Competing students have three attempts apiece to lift as much weight as possible in bench presses, squats and deadlifts. After the Borger meet, the team will advance to the regional meet in early March. Sophomore Cash Page, who also plays football, said he was invited to attend a meet by football and powerlifting coach Billy Rushing.

“It’s fun to compete with something I do on a daily basis,” Page said. “Coach Rushing invited me to do it because he saw I was doing good with weight lifting in general because I play football. I was lifting on my own time with the football team, and he saw I was doing good, so he invited me to go to [a meet], and I started loving it from there.”

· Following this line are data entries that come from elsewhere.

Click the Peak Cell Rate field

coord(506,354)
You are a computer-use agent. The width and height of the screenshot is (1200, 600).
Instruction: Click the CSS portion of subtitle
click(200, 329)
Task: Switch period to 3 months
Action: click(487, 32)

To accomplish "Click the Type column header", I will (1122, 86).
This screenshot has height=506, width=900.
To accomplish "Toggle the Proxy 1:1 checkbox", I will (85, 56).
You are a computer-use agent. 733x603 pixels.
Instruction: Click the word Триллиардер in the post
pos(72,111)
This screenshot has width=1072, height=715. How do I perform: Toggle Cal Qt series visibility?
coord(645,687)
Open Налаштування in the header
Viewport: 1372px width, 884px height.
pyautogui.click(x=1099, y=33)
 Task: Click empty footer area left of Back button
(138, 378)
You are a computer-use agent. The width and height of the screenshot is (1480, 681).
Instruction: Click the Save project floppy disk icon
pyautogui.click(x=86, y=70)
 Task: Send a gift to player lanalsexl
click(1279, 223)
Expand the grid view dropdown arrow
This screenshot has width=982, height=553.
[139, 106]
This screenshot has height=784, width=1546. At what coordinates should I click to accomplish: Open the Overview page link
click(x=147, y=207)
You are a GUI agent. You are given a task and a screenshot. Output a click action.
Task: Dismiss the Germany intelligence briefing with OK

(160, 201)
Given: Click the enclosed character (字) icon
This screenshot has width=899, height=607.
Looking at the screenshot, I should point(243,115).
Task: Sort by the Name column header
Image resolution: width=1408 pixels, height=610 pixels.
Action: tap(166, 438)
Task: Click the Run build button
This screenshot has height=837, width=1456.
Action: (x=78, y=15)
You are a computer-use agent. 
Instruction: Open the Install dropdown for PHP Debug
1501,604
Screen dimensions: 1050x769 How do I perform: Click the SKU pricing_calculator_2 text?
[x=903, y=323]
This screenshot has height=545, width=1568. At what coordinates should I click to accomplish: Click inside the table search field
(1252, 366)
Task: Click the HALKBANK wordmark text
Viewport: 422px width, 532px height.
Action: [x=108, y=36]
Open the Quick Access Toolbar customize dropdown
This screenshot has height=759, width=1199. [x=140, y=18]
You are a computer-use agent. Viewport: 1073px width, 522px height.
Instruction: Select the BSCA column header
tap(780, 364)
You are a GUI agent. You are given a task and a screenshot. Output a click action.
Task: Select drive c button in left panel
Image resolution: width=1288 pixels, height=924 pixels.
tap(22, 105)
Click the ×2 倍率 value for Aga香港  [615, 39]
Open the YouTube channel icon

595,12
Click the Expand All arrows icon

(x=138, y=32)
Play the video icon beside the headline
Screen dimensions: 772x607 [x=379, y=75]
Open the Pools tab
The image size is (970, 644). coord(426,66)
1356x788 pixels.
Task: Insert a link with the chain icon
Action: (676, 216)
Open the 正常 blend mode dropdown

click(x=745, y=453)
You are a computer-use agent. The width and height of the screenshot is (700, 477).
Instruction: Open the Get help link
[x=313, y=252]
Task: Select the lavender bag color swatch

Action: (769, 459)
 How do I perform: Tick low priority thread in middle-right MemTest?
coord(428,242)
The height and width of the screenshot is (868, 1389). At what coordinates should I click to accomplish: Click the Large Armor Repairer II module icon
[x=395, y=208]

Junior Brooke McKinney was introduced to weight lifting after joining track.

“I figured out I was good at it and really liked it,” McKinney said. “It was a way of getting rid of anger–if you’re angry, just lift a bunch of heavy weights. I wanted to do a second sport, and powerlifting was an option, and my stepdad is a powerlifter, so he was like, ‘Let’s try it.’ I got started in it my sophomore year and made it to regionals.”

Sophomore Shane Whitworth also joined this year after lifting in football.

“I’ve only been to one meet, but one of the challenges I had was the form and how they are strict with it,” Whitworth said. “In football, we train more explosion lifts. In powerlifting, they’re more stop and press.”

McKinney and senior Brie Mowry work together as the sole members of the girls powerlifting team.

It doesn’t matter how far from them you are; you can hear them screaming, ‘You can do this!’

— Brooke McKinney, 11

“We’re in different weight classes, so usually when someone is lifting, the other person’s not,” McKinney said. “We’re able to sit right there, and if something’s wrong, we’re right there to fix it. It doesn’t matter how far from them you are; you can hear them screaming, ‘You can do this!’”

McKinney said working and competing together with Mowry bonded their families.

“Last year for regionals, her dad showed us good places we could all go eat together,” McKinney said. “We’re really good friends, and powerlifting really helped with that. Spending all that time together all day long, you learn to like each other, and you become friends, and your families hang out. It’s great.”

Though McKinney encourages Mowry, Page said his motivation comes from Rushing.

“A lot of times we’ll do a lift, and then he’ll move us up a lot more than we expect,” Page said. “You have to stick yourself through it because you can always do more than you think you can. Your mind is your limit.”

Page said his time in powerlifting matured him.

“Powerlifting is a lot of struggling,” Page said. “You fail a lot because you’re always setting yourself up for failure, but once you get it, it’s a great feeling. I feel like you can connect that a lot to life.”

McKinney said although the powerlifting team is small, it is just as important as the others in the school.

“Any encouragement from outside people helps,” McKinney said. “All the football guys want people to come to their football games because they can hear them in the stands cheering them on, and it’s the same for us. We can hear you cheering us on. We want to be heard, and just know that we’re here.”